The findings point to some ways in which public health information could be modified to better assist people experiencing homelessness. Most current information assumes that people have ready access to accommodation providing a cool environment using fans or air conditioning. Appropriate information could be added to existing material that highlights the importance of seeking shade shelter, wearing light clothing, reducing physical activity and drinking more than a litre of water each day. Information should emphasise the signs of heat stress such as thirst and feeling faint and the importance of seeking medical assistance if distressed.
Accessing drinking water and cool environments can be challenging for people experiencing homelessness. Outreach by providers of homeless services has been demonstrated as an effective way to support people sleeping rough in extreme weather conditions (Every et al. 2019).

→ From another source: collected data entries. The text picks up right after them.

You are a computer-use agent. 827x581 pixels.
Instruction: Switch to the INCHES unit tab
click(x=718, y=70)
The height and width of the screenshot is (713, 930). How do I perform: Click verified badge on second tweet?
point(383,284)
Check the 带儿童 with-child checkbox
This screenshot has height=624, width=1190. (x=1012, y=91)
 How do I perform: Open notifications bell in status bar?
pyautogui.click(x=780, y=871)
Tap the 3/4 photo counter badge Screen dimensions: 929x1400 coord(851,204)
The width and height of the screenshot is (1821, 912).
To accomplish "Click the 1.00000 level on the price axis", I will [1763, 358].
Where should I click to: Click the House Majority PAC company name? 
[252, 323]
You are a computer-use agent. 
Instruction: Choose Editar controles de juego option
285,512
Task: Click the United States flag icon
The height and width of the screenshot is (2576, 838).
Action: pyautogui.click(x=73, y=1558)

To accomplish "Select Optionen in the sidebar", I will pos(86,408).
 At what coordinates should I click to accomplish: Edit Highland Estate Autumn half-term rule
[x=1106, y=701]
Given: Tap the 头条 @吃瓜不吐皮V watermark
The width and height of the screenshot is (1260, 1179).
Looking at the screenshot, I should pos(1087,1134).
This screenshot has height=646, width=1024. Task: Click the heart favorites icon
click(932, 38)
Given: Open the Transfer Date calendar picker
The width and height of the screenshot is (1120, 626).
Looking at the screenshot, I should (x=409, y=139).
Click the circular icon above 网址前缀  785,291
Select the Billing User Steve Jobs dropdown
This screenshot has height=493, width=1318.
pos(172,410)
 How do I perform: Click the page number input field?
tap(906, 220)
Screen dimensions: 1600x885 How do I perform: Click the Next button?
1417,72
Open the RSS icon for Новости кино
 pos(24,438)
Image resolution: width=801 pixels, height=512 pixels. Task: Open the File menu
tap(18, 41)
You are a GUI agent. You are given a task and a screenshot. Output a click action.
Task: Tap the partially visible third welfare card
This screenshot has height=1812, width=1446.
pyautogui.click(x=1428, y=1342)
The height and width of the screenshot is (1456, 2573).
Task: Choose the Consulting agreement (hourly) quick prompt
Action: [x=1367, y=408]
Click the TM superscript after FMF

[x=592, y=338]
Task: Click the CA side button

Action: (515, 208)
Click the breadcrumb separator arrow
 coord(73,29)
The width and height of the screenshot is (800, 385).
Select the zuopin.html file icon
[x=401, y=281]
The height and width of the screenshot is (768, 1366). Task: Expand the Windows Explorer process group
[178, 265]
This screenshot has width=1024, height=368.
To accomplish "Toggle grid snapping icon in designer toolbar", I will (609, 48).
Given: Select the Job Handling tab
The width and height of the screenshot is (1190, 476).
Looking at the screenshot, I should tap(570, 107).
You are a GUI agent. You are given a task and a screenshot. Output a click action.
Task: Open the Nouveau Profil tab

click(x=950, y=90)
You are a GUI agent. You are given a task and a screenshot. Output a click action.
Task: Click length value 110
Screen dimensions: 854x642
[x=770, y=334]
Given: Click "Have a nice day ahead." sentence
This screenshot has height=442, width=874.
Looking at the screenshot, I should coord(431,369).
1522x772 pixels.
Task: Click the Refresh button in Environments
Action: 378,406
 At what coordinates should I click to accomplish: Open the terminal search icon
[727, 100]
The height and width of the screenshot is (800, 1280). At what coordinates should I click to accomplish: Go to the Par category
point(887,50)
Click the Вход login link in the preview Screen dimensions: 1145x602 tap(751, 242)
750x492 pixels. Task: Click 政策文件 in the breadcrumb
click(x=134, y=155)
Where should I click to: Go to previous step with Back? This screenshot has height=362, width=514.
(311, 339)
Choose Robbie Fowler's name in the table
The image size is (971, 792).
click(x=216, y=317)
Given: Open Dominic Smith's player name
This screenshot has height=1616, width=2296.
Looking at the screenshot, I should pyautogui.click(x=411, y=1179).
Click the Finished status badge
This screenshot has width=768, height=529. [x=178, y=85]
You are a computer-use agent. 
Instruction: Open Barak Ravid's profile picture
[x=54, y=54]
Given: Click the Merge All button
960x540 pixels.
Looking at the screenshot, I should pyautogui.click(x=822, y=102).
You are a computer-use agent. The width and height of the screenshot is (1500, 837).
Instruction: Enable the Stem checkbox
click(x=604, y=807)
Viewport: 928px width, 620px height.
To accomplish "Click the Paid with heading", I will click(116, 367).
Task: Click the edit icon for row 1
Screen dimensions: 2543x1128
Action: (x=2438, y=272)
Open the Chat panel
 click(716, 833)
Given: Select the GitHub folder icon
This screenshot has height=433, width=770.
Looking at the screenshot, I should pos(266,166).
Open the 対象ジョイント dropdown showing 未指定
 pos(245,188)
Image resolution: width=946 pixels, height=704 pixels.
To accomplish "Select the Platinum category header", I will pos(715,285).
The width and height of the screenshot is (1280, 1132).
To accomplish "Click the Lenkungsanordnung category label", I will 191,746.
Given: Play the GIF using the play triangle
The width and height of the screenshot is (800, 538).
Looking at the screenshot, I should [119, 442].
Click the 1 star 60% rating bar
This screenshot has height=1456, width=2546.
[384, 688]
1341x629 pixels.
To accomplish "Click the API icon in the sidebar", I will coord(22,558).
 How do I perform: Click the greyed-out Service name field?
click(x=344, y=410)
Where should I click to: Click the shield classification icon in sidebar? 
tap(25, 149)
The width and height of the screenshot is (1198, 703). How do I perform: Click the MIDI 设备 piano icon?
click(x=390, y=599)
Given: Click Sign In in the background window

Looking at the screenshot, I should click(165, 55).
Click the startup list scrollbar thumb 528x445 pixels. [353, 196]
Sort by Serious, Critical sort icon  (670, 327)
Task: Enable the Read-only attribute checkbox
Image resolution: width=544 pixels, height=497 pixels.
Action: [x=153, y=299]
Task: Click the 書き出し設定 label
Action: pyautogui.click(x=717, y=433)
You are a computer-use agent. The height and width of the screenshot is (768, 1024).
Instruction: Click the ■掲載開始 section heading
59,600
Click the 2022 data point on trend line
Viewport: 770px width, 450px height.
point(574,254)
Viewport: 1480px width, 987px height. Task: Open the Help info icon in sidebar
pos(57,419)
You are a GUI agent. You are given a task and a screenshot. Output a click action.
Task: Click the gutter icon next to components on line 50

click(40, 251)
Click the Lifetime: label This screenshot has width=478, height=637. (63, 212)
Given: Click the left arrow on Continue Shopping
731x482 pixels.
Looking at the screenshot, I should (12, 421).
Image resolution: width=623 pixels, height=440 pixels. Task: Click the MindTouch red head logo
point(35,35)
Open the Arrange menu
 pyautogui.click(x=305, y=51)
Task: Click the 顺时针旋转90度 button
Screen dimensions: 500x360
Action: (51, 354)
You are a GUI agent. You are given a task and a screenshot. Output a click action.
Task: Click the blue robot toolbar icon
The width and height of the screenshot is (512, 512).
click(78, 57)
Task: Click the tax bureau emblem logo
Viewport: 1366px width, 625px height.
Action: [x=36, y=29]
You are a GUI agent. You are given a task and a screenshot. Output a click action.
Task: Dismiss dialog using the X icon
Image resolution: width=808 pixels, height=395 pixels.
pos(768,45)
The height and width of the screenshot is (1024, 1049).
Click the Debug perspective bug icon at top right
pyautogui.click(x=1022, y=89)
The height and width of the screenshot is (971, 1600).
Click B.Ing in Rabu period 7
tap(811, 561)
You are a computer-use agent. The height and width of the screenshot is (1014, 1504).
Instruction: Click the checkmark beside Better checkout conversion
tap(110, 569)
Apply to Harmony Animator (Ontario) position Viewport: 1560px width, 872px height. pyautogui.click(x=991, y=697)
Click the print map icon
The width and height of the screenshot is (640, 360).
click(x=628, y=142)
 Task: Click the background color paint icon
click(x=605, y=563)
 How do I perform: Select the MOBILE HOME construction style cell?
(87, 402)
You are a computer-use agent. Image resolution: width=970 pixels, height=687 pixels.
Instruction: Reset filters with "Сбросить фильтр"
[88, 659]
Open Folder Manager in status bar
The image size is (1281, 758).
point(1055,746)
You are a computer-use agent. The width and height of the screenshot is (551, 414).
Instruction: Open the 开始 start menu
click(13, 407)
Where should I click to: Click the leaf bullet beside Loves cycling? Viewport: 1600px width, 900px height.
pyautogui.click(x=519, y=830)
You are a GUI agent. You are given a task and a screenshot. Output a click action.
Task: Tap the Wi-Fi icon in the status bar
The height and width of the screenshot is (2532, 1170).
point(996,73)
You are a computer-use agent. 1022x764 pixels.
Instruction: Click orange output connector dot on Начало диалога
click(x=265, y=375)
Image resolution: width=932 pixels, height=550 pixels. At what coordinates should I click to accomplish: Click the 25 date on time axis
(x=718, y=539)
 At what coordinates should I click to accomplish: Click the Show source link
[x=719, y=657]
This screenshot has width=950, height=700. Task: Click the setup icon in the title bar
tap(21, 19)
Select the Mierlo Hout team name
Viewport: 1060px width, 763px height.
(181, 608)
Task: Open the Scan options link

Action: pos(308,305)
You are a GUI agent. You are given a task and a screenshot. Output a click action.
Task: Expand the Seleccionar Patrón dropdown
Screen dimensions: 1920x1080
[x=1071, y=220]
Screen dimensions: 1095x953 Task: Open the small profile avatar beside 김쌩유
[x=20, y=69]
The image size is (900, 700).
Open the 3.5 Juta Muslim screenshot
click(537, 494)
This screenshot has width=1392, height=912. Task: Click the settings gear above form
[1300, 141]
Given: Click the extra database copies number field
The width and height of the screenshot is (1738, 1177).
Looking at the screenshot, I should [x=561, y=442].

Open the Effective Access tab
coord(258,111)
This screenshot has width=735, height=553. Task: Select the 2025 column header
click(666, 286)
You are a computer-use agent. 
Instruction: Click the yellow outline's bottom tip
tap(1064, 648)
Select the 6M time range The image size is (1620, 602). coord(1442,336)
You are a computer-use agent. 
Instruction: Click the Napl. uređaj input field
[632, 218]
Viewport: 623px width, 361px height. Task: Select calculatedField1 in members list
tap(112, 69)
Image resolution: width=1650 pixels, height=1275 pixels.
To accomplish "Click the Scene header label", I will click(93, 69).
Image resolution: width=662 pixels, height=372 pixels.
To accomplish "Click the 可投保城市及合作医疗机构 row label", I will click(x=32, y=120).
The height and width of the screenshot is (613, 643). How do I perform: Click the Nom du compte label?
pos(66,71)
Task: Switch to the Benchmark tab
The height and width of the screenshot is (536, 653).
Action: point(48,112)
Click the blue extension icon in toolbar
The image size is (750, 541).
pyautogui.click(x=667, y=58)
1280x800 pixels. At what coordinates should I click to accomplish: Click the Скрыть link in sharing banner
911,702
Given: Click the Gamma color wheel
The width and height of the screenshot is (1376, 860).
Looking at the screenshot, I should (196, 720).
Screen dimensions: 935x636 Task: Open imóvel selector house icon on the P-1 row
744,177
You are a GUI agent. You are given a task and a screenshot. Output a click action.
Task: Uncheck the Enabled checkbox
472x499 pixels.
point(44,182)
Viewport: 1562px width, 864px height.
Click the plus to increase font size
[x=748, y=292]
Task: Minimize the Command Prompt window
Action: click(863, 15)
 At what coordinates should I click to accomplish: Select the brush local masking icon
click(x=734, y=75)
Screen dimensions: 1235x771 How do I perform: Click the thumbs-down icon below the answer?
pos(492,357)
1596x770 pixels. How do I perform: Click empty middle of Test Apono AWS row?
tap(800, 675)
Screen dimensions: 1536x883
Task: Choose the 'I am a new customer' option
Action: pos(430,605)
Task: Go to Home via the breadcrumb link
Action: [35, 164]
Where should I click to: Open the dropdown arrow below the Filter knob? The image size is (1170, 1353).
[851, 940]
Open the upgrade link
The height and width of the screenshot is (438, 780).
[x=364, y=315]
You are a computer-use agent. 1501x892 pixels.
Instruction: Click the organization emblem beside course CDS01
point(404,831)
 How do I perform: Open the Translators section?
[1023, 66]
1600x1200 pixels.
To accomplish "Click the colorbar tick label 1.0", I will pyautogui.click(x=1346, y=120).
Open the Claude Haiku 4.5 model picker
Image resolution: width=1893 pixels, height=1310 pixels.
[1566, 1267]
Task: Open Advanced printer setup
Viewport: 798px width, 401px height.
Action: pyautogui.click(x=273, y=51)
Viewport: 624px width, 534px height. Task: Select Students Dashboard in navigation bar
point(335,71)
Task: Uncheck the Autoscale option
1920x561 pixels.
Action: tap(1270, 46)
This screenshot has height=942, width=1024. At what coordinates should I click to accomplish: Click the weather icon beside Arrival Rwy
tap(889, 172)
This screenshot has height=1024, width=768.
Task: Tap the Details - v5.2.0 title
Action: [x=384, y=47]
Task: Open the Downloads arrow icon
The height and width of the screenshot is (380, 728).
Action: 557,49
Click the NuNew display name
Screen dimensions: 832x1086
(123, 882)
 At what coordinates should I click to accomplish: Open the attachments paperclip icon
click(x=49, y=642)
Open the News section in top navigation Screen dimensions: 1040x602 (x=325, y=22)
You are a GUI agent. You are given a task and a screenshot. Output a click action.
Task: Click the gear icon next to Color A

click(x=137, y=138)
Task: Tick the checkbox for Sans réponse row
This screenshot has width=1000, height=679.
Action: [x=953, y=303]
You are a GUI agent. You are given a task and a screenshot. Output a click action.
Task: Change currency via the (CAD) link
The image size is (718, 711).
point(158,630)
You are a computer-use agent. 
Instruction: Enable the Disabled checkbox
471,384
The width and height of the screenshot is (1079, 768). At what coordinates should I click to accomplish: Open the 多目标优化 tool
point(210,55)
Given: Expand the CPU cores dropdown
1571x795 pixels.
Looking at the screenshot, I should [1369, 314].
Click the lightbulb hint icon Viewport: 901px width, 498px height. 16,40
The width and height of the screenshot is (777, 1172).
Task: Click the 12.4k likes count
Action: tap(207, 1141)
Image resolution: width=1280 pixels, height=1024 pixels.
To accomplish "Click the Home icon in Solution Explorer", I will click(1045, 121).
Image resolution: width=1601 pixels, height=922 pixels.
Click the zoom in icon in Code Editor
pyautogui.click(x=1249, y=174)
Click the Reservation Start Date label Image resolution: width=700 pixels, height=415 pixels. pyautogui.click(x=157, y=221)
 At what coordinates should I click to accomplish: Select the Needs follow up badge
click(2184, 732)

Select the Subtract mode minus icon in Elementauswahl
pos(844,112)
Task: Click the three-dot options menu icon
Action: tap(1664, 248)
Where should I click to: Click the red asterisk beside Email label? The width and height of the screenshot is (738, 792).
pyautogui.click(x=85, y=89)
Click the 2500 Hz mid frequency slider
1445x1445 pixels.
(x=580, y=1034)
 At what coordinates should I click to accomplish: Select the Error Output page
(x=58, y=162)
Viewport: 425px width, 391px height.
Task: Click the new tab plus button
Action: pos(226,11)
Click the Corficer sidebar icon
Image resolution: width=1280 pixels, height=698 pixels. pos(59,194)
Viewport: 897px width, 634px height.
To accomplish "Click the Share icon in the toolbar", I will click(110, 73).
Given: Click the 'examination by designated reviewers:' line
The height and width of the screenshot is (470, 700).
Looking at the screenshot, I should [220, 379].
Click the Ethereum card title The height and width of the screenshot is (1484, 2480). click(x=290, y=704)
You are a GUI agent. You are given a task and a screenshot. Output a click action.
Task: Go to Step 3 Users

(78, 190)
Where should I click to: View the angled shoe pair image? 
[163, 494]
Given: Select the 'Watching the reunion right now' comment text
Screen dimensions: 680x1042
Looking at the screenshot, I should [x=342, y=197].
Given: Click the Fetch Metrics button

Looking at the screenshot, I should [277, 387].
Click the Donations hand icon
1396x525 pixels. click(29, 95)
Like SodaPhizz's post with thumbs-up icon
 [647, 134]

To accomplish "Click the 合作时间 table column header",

These services need to be supported by funding bodies to ensure homeless people have regular access to the amounts of water required to stay hydrated during hot weather and to publicly available cool environments. In view of predicted average temperature rises associated with climate change, local governments to review the provision of public drinking water fountains and public access cool environments as public health issues independent of the particular needs of the homeless.
Conclusions
The findings provide local governments and emergency management organisations with information about the experiences of a sample of homeless people sleeping rough during hot weather. This could assist homelessness service providers and public health organisations to review the information and support they make available to ensure this takes into account the circumstances of people experiencing homelessness, including appropriate recommended protective actions, the need to consume more than one litre of water per 24 hours in heatwave weather and the common symptoms of heat stress. They could also consider whether their outreach activities to provide extra water and information about accessible cool environments could be expanded. Advocacy groups representing the homeless may use the research to emphasise the health risks posed by hot weather in their endeavours to secure a larger stock of appropriately supportive housing (Hewett & Halligan 2010, McLoughlin & Carey 2013).